Fatty acid and stable isotope biomarkers suggest microbe-induced differences in benthic food webs between depths
Limnol. Oceanogr., 58(4), 2013, 1451-1462 | DOI: 10.4319/lo.2013.58.4.1451
ABSTRACT: Benthic marine consumers inhabiting the subphotic zone rely on subsidies of energy synthesized by macrophytes and phytoplankton in the photic zone. The effects of this energy subsidy on the trophic ecology of deep invertebrates are generally unknown. We used fatty acids (FA) and multiple stable isotopes (MSI) as trophic biomarkers to compare tissues from conspecifics of primary and secondary consumers in photic and subphotic habitats (15 and 100 m depth) at three sites in the San Juan Archipelago, Washington. FA composition differed across depths for all five species and MSI differed across depths for six of seven species. We found a general pattern of enrichment in δ13C from shallow to deep for all consumers. δ15N was consistently enriched in deep herbivores and suspension feeders, but did not differ in predators.

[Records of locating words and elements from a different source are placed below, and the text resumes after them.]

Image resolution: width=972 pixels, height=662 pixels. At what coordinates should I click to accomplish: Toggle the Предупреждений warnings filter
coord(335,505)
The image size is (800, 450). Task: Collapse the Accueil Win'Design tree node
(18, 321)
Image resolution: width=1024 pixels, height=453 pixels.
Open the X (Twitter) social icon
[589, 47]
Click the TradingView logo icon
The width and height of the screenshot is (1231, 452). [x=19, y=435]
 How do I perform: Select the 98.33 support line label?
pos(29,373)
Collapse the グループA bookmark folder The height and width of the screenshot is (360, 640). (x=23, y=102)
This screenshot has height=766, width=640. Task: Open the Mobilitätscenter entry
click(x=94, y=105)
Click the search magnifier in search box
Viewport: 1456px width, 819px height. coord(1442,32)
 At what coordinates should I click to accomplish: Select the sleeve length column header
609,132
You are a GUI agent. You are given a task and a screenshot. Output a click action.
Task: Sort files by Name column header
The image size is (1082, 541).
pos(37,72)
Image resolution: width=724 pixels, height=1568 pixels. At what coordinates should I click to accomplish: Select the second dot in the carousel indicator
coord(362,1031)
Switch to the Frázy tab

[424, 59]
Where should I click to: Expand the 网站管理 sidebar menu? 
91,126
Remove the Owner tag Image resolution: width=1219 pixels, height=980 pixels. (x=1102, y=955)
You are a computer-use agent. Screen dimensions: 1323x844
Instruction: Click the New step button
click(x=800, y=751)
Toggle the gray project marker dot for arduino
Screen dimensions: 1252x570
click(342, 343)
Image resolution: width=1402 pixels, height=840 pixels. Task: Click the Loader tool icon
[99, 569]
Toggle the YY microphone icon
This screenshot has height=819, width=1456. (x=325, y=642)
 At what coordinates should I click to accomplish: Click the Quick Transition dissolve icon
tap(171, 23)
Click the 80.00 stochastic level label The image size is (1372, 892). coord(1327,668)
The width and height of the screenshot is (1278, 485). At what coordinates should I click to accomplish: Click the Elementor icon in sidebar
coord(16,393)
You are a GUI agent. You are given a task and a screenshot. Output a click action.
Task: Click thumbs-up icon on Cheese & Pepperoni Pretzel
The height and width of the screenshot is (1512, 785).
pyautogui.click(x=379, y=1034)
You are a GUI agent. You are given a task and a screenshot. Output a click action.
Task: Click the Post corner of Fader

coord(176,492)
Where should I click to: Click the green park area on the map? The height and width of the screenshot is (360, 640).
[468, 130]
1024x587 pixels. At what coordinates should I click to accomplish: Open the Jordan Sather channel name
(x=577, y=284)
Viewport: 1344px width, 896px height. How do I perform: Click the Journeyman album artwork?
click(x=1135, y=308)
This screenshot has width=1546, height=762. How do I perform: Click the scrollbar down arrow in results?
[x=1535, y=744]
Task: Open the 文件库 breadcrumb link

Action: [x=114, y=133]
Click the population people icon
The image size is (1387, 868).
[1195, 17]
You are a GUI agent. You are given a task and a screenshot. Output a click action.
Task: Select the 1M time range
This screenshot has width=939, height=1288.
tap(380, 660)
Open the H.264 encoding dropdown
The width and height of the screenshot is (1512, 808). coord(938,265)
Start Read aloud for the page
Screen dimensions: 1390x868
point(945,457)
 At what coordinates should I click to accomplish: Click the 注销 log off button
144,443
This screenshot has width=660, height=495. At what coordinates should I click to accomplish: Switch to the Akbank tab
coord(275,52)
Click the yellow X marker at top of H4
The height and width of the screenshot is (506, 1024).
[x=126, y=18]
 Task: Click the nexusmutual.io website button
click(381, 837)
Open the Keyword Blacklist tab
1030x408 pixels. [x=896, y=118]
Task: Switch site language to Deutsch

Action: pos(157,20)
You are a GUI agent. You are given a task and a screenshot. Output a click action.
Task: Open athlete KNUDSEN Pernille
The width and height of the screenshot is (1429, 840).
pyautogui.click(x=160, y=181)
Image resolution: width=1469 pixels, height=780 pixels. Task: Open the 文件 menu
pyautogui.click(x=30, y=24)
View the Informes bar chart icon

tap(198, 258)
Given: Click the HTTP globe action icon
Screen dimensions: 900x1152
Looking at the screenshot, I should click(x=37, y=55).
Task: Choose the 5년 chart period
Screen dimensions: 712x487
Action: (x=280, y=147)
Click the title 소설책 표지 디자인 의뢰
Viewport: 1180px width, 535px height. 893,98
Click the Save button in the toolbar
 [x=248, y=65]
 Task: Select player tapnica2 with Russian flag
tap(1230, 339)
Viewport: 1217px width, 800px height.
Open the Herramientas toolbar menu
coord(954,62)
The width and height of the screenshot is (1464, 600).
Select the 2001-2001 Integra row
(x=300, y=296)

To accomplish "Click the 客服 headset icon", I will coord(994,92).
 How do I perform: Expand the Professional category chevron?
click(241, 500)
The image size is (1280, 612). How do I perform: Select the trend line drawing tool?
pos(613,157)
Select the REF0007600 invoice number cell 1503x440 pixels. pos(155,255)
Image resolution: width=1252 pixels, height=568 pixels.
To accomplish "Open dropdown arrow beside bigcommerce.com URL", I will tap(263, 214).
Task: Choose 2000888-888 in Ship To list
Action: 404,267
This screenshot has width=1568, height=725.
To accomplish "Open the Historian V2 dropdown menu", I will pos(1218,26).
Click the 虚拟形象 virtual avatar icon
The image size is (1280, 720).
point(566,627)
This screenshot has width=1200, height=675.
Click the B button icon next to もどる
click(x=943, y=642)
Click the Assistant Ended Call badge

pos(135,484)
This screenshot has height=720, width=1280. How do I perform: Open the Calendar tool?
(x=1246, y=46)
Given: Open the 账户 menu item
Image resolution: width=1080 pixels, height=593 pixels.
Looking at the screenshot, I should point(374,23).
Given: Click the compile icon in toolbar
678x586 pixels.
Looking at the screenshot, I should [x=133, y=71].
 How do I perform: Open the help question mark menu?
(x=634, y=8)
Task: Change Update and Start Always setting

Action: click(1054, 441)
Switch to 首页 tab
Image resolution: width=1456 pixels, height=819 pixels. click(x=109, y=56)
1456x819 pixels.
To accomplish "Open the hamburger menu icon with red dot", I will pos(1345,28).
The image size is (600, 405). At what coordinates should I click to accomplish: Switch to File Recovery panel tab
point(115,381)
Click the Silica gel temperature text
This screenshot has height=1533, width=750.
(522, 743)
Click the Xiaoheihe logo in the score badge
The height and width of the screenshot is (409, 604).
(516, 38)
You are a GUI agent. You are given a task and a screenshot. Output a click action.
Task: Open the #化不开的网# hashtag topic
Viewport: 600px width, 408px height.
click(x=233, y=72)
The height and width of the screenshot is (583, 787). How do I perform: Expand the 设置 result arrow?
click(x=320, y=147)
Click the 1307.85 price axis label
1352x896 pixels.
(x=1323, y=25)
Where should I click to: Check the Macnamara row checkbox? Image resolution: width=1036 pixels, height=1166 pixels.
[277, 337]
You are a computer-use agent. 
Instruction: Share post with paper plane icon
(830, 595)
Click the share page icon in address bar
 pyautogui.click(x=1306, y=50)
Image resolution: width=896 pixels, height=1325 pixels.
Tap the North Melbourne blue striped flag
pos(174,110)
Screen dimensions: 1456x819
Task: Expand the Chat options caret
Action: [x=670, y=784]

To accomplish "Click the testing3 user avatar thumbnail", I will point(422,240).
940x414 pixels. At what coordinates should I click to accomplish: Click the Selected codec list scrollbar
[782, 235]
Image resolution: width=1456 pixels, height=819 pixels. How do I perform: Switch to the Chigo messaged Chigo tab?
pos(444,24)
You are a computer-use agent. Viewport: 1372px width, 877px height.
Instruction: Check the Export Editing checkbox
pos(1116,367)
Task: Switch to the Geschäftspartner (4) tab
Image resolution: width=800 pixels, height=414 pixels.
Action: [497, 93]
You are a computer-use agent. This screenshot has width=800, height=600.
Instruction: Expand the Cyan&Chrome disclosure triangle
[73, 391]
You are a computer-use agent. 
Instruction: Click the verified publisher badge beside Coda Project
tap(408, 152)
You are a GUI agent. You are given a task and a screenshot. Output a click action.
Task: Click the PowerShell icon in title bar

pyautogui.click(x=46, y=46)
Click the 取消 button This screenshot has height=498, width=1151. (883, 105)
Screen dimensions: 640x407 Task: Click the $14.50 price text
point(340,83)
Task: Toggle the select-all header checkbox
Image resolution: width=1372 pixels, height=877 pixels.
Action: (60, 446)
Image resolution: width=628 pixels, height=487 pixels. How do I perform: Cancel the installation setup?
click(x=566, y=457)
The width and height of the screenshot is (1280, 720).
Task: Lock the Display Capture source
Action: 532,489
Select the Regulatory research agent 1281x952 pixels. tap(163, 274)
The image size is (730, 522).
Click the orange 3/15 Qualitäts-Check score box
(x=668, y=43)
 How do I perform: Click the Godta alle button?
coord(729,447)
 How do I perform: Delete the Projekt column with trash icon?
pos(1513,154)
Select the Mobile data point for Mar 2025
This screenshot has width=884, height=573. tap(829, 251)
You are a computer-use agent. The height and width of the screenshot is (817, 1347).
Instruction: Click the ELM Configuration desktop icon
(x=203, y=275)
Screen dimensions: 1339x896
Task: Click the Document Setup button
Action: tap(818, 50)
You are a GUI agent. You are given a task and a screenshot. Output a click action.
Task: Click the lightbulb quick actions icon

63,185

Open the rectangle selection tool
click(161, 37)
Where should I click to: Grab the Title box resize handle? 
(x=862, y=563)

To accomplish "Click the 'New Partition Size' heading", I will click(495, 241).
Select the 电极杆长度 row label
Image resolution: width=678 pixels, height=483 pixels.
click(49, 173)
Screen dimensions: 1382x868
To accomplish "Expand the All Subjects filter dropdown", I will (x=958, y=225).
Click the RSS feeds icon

Total ω-3 FA were lower in deep primary consumers, whereas predator ω-3 FA did not differ between depths. Total bacterial marker FA were lower in deep suspension feeders but higher in deep predators. The results suggest a possible mechanism for the differences in FA and enrichment between habitats: deep consumers potentially ingest detritus that has been biochemically altered by microbes during transport. We found support for this hypothetical mechanism in an algal aging experiment. Aged algae colonized by microbes responded with increases in bacterial FA, and decreases in ω-3 FA. This study highlights the power of combining FA and MSI biomarkers, and provides evidence for the importance of organic matter degradation to food web studies.